+++ 本文 +++

唐澤経営コンサルティング事務所代表の唐澤です。
中小企業診断士・ITストラテジストの資格を持ち、20年以上にわたり、中堅中小企業の経営戦略立案や業務改革、IT化構想策定のコンサルティングに従事してきました。
このコラムでは、私のコンサルティング経験をもとに、中堅中小企業の経営に役立つ情報を発信しています。
中小企業の後継者として会社を引き継ぐ際、「先代の経営スタイル」と「自分自身のやり方」をどう調和させるかという課題は、非常に多くの方が直面する共通のテーマです。
長年培われた企業文化や経営哲学を尊重する一方で、変革が必要な部分に踏み込むことは、後継者として避けられない重要なステップです。
現代のビジネス環境は、変化のスピードが速く、不確実性の高い「VUCA時代」です。
この環境で企業の持続的成長を実現するには、過去の成功体験だけでなく、新しい視点や方法を取り入れ、後継者としての「自分らしさ」を発揮することが求められます。
私たち唐澤経営コンサルティング事務所では、「コーチング」と「コンサルティング」を融合させたアプローチを用い、後継者が抱えるジレンマを解消し、自分らしい経営を築くお手伝いをしています。
本記事では、後継者が先代の経営スタイルを活かしながら、自らの強みを組み合わせて企業を次のステージへ導く方法をご紹介します。
後継者のジレンマとは?

後継者が感じるジレンマの中心は、「先代の経営スタイルと自身のスタイルをどう両立させるか?」という点にあります。

+++ データ +++

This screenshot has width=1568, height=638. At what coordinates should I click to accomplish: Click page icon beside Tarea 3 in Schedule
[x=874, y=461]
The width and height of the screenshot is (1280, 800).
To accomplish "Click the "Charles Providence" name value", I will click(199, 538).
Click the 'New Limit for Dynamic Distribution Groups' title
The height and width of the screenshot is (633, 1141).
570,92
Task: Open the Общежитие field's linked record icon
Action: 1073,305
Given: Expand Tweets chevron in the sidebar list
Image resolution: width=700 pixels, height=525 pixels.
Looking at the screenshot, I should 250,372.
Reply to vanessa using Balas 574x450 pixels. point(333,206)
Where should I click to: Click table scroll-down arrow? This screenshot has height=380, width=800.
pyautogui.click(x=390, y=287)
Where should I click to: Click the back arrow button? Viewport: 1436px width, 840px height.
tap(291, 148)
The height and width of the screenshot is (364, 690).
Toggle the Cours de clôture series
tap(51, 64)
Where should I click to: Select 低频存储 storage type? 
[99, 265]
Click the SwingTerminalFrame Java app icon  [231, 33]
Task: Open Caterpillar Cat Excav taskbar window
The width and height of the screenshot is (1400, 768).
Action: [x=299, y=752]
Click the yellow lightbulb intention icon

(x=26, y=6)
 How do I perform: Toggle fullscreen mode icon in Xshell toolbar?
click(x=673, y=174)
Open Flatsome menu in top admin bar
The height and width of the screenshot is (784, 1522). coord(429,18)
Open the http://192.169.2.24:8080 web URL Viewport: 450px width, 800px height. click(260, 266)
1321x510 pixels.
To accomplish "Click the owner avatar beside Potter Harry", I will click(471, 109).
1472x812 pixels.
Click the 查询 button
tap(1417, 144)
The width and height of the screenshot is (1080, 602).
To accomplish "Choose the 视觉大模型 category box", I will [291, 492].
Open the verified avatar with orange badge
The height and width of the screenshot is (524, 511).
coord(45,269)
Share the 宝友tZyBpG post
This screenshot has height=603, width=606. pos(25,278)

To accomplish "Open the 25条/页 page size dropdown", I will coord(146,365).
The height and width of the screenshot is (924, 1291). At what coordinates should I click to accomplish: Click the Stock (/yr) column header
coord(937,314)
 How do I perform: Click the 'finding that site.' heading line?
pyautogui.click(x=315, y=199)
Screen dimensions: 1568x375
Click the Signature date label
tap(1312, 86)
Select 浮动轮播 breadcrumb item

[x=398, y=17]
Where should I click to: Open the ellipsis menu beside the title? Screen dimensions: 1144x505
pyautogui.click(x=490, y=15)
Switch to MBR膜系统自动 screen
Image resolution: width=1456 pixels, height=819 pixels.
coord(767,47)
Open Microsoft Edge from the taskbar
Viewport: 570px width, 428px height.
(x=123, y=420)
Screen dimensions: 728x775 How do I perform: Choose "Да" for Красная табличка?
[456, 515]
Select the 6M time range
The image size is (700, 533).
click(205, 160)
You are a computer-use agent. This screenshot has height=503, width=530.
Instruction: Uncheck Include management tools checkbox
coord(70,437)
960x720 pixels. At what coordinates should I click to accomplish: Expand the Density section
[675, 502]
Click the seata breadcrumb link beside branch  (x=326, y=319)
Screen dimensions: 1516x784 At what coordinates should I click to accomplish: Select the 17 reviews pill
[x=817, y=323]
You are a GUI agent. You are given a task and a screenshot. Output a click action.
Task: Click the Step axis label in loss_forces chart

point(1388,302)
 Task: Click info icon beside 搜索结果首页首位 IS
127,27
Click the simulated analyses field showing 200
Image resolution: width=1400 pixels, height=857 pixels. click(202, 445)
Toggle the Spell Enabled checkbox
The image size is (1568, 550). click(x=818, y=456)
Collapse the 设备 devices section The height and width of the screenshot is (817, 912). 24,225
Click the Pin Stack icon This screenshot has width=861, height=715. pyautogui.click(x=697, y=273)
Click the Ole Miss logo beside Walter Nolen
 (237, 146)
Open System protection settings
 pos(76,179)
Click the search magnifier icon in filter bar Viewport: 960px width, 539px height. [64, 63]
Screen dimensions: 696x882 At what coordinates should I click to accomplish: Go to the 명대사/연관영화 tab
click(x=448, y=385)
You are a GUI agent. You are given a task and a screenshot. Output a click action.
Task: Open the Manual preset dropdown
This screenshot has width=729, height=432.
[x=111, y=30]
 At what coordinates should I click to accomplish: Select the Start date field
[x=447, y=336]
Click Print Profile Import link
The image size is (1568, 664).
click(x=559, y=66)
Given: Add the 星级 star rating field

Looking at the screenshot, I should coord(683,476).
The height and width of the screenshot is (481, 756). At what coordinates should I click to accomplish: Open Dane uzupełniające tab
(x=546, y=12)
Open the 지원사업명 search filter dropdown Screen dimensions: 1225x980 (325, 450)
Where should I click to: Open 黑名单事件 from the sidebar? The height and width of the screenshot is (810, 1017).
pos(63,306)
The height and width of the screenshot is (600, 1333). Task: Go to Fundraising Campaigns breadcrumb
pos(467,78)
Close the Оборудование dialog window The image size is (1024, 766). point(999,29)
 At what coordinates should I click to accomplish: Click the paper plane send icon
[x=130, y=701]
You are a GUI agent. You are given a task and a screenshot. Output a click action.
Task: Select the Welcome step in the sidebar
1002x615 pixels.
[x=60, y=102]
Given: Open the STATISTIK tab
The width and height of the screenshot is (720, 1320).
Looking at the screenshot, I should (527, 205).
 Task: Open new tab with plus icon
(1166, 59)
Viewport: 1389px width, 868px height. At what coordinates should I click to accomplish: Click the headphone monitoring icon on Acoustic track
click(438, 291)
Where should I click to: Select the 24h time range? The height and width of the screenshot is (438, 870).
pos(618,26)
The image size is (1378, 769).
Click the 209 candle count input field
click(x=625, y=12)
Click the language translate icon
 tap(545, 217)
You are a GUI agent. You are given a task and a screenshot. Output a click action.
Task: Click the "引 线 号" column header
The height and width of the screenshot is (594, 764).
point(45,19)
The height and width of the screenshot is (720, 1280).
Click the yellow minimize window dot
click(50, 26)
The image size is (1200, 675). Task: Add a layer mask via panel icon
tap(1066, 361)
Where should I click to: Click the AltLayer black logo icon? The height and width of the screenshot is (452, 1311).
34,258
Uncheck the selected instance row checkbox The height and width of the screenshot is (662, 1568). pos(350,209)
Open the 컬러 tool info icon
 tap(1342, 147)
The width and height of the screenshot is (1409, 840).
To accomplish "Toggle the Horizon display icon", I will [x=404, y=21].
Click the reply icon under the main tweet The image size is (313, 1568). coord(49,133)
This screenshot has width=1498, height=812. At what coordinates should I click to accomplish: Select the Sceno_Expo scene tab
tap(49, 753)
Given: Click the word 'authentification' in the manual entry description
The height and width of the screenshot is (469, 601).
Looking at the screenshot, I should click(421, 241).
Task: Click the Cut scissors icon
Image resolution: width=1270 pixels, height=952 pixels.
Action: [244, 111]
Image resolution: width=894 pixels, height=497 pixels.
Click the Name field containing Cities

+++

課題:
**A)** 記録のうち、「The height and width of the screenshot is (364, 690).」を含む行から始め、「click(x=673, y=174)」を含む行で終わるまでを、両端の行も含めてそのまま出力しなさい。
**B)** 後継者の経営スタイルについての本文を、最後の文の続きから書き継ぎなさい。

解答:
**A)**
The height and width of the screenshot is (364, 690).
Toggle the Cours de clôture series
tap(51, 64)
Where should I click to: Select 低频存储 storage type? 
[99, 265]
Click the SwingTerminalFrame Java app icon  [231, 33]
Task: Open Caterpillar Cat Excav taskbar window
The width and height of the screenshot is (1400, 768).
Action: [x=299, y=752]
Click the yellow lightbulb intention icon

(x=26, y=6)
 How do I perform: Toggle fullscreen mode icon in Xshell toolbar?
click(x=673, y=174)

**B)**
先代の経営スタイルの影響
先代が長年かけて築いた地域密着型の営業戦略や家族的な社風は、企業の成功に大きく貢献してきた可能性が高いです。
一方、デジタル化が進み顧客ニーズが多様化する昨今、そのスタイルをそのまま踏襲するだけでは十分な成果が得られなくなるリスクもあります。新しい技術の導入や市場拡大を阻む要因になりかねないのです。
自分らしさを追求する難しさ
後継者として、自分の強みや価値観を経営に反映させたい、という思いを抱くのは自然なことです。例えば、デジタルマーケティングの導入や働き方改革を進めたいと考えていても、従来の文化や慣習との衝突によって社員から抵抗を受ける可能性があります。特に古参社員にとっては、「新しいやり方」への不安が大きいため、後継者の方針に疑問を呈するケースも珍しくありません。
両立の必要性
先代が築いた強み(信頼関係や社風など)をベースにしながら、自分ならではのアイデアを取り入れることが、中長期的な持続的成長を実現するカギとなります。
例えば、先代の築いた顧客基盤に加え、後継者自身の得意分野であるデジタル戦略を組み合わせることで、新たな顧客層を開拓することも可能です。「尊重」と「変革」のバランスこそが、企業を次のステージへと押し上げる原動力になります。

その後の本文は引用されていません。